> [Information provided]
####
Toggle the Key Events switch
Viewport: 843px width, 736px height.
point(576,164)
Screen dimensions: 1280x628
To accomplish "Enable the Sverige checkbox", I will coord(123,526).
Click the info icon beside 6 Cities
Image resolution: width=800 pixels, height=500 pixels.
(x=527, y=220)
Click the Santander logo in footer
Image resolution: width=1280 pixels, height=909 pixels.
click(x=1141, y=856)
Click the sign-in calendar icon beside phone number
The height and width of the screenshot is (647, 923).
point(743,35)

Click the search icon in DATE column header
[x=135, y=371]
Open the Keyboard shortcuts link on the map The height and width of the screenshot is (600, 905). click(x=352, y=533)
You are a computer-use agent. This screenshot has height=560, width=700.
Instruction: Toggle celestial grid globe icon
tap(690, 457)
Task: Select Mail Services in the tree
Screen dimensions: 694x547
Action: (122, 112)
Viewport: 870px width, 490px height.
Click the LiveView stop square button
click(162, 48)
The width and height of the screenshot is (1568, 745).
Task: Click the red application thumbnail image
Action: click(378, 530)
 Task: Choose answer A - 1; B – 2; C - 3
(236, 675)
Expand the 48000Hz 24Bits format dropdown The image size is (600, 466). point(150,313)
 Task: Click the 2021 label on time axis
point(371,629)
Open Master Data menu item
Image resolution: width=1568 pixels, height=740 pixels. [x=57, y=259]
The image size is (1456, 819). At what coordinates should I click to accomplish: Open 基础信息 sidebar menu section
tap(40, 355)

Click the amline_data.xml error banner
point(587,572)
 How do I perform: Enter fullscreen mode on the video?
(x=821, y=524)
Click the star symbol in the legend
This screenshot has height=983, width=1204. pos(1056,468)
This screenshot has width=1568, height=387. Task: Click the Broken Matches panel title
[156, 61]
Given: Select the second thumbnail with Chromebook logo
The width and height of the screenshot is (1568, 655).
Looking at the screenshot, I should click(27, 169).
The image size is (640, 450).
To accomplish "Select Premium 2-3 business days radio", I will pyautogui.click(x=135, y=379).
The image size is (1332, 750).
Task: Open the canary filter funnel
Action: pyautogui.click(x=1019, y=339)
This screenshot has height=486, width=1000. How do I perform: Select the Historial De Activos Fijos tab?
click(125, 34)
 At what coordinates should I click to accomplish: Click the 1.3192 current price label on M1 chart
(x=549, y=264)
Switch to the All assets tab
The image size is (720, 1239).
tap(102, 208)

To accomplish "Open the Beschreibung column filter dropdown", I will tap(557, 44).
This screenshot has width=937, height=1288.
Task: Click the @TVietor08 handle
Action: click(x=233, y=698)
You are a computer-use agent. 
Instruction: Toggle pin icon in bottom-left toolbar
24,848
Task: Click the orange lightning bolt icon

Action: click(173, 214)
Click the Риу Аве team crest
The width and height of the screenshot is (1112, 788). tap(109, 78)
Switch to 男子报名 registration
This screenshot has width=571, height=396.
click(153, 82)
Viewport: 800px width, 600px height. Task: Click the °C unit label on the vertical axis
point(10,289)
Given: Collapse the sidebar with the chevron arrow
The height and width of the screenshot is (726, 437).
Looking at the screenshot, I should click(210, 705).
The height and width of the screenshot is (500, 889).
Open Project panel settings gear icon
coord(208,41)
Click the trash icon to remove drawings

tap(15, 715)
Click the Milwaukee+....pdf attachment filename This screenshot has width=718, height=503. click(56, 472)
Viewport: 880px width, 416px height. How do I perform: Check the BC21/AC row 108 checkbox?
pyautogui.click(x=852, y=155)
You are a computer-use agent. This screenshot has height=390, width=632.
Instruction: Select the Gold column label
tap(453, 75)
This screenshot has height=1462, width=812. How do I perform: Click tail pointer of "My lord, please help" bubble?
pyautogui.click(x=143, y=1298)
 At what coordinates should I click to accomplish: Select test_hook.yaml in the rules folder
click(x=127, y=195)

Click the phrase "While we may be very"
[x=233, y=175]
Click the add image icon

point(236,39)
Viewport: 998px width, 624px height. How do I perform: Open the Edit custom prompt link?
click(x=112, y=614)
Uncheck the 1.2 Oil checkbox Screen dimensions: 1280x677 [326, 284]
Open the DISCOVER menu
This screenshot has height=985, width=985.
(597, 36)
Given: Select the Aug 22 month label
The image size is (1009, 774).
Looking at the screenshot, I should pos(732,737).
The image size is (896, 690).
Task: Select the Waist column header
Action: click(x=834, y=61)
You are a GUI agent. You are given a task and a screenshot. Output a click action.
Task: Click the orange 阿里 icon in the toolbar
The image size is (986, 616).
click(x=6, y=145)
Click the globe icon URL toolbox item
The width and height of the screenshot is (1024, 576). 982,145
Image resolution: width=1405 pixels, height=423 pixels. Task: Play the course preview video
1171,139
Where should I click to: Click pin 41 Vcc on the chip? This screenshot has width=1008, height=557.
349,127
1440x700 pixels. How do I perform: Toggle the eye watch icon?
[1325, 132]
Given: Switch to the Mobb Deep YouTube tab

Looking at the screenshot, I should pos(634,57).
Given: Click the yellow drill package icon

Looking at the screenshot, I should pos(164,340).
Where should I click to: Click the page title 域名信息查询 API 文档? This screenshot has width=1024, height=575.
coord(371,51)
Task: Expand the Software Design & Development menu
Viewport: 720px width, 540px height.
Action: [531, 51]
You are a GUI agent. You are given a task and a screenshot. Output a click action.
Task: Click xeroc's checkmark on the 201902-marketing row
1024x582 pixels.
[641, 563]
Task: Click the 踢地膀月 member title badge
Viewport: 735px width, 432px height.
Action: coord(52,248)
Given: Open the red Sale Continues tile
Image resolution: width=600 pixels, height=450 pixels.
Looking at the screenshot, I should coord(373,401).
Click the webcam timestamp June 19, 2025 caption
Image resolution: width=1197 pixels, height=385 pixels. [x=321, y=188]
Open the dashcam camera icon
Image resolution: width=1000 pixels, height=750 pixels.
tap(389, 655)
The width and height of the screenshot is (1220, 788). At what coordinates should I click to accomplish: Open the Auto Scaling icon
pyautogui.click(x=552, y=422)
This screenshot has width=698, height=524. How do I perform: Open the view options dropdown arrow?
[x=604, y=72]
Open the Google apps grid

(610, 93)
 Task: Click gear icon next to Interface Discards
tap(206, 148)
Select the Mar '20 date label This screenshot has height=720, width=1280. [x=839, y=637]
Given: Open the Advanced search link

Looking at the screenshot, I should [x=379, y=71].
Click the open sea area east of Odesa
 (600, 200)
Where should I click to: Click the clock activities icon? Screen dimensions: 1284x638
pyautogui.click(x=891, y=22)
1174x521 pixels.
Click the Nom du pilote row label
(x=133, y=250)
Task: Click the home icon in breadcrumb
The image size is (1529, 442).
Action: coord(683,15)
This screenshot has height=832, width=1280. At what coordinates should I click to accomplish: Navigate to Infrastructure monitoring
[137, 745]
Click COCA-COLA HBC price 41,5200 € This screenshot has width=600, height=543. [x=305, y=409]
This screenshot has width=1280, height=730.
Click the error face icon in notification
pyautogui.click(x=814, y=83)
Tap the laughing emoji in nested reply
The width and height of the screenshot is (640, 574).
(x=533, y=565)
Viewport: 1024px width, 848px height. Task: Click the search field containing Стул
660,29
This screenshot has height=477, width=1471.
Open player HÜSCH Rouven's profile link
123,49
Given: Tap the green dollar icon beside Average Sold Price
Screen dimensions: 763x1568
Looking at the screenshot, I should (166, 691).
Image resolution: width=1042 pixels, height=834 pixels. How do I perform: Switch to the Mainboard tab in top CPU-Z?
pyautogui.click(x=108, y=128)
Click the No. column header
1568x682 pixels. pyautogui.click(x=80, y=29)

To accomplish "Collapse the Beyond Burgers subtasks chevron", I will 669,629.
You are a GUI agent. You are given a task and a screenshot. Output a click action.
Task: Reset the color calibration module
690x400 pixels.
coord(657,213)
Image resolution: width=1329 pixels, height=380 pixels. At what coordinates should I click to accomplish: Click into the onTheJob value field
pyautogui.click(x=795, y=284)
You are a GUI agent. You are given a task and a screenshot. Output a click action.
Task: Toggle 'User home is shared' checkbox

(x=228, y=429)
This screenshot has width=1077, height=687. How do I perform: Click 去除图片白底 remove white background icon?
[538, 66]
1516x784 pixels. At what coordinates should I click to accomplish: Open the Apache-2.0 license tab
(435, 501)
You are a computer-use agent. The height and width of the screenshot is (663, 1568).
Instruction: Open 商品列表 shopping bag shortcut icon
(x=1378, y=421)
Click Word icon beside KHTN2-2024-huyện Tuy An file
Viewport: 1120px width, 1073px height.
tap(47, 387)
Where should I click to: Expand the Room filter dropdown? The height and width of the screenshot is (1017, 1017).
####
> [Task details] All that is needed is the exact run of lines above from the line containing "Select the Mar" through the line containing "Click COCA-COLA HBC", both of them included.

> [Final answer]
Select the Mar '20 date label This screenshot has height=720, width=1280. [x=839, y=637]
Given: Open the Advanced search link

Looking at the screenshot, I should [x=379, y=71].
Click the open sea area east of Odesa
 (600, 200)
Where should I click to: Click the clock activities icon? Screen dimensions: 1284x638
pyautogui.click(x=891, y=22)
1174x521 pixels.
Click the Nom du pilote row label
(x=133, y=250)
Task: Click the home icon in breadcrumb
The image size is (1529, 442).
Action: coord(683,15)
This screenshot has height=832, width=1280. At what coordinates should I click to accomplish: Navigate to Infrastructure monitoring
[137, 745]
Click COCA-COLA HBC price 41,5200 € This screenshot has width=600, height=543. [x=305, y=409]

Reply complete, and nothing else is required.